Back in 1988, as a teenager I worked in a local computer store selling Amiga 500s as a summer job and I can recall all the various protection methods which popular Amiga games used. In our youthful foolishness, my co-workers and I tried many times to copy a popular new game called Faery Tale Adventure - think of it as the '80s version of Elder Scrolls Oblivion. We tried various well-known cracking tools but never fully succeeded; in every copy the early loading screens and the game's music came out badly garbled and the game crashed randomly. We weren't alone, because to this day even if you find a professionally cracked copy of Faery Tale Adventure (e.g. for use with an Amiga Emulator), it will display similar problems. In addition to this stubborn protection method, the game also had an initial quiz screen which required the input of several random words from the manual, meaning home-made copies had to be accompanied by a copy of the manual, which back then meant having access to a photocopying machine.


So the copy protection scheme on Faery Tale Adventure presented a non-intrusive but solid defense against not only bored computer store workers, but anyone who bought the game and then wanted to make copies for friends and neighbors.
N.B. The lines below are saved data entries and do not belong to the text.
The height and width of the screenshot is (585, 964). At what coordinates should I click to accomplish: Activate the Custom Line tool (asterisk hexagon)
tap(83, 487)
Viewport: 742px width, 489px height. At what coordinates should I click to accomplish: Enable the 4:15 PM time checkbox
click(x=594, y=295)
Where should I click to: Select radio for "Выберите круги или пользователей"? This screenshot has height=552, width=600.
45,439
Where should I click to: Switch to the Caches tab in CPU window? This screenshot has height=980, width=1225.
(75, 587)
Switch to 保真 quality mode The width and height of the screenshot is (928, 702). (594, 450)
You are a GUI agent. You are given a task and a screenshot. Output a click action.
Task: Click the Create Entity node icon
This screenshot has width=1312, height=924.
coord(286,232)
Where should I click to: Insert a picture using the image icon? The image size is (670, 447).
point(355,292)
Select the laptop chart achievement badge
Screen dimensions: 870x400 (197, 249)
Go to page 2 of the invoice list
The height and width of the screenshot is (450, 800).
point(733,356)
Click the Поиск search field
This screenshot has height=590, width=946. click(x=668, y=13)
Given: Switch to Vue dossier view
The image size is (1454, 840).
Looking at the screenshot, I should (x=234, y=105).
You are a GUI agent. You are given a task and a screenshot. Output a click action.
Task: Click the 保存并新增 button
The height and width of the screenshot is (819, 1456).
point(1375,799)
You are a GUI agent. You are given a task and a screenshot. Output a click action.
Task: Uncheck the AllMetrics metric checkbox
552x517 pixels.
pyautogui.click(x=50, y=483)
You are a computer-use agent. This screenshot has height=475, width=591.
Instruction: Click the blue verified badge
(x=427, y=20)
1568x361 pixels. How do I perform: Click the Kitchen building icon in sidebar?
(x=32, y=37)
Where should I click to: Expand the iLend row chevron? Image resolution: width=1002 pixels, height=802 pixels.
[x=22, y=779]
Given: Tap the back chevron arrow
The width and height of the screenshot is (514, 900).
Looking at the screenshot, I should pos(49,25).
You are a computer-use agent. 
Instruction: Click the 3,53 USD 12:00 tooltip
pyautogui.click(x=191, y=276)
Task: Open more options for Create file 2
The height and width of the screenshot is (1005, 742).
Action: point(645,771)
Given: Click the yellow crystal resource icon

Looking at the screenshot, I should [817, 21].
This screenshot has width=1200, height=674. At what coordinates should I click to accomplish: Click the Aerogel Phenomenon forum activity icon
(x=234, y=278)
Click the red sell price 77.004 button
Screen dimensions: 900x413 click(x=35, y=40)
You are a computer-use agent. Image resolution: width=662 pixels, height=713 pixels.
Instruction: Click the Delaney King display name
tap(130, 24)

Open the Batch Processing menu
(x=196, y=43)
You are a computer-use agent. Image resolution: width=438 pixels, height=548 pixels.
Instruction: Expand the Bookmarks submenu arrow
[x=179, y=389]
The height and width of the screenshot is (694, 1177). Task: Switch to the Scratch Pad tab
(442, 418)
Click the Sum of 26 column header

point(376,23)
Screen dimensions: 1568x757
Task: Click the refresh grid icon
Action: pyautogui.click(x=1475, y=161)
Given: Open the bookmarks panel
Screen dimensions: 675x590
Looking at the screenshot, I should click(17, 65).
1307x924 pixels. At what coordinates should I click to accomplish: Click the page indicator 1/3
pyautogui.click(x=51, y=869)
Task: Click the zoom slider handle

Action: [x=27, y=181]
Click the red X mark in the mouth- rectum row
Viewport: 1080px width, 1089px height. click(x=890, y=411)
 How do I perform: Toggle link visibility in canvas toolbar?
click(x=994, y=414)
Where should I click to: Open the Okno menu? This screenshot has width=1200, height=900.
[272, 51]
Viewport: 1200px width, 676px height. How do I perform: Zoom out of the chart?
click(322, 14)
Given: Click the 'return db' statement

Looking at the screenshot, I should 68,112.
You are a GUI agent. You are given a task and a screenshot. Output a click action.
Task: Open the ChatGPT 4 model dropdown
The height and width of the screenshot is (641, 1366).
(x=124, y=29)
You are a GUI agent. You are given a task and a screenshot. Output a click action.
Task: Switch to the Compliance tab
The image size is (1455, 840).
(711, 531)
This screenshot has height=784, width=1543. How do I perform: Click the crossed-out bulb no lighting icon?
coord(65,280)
Yes the game was cracked and glitchy pirated versions eventually distributed around the world, but back then in the absence of the Internet the only way for the average person to get pirated games was to swap with their friends. If your buddies didn't have the game then the only alternatives were to wait a while or buy the game. To end my anecdote, I couldn't wait and wound up buying a copy of Faery Tale Adventure a few days later as I really wanted to play it.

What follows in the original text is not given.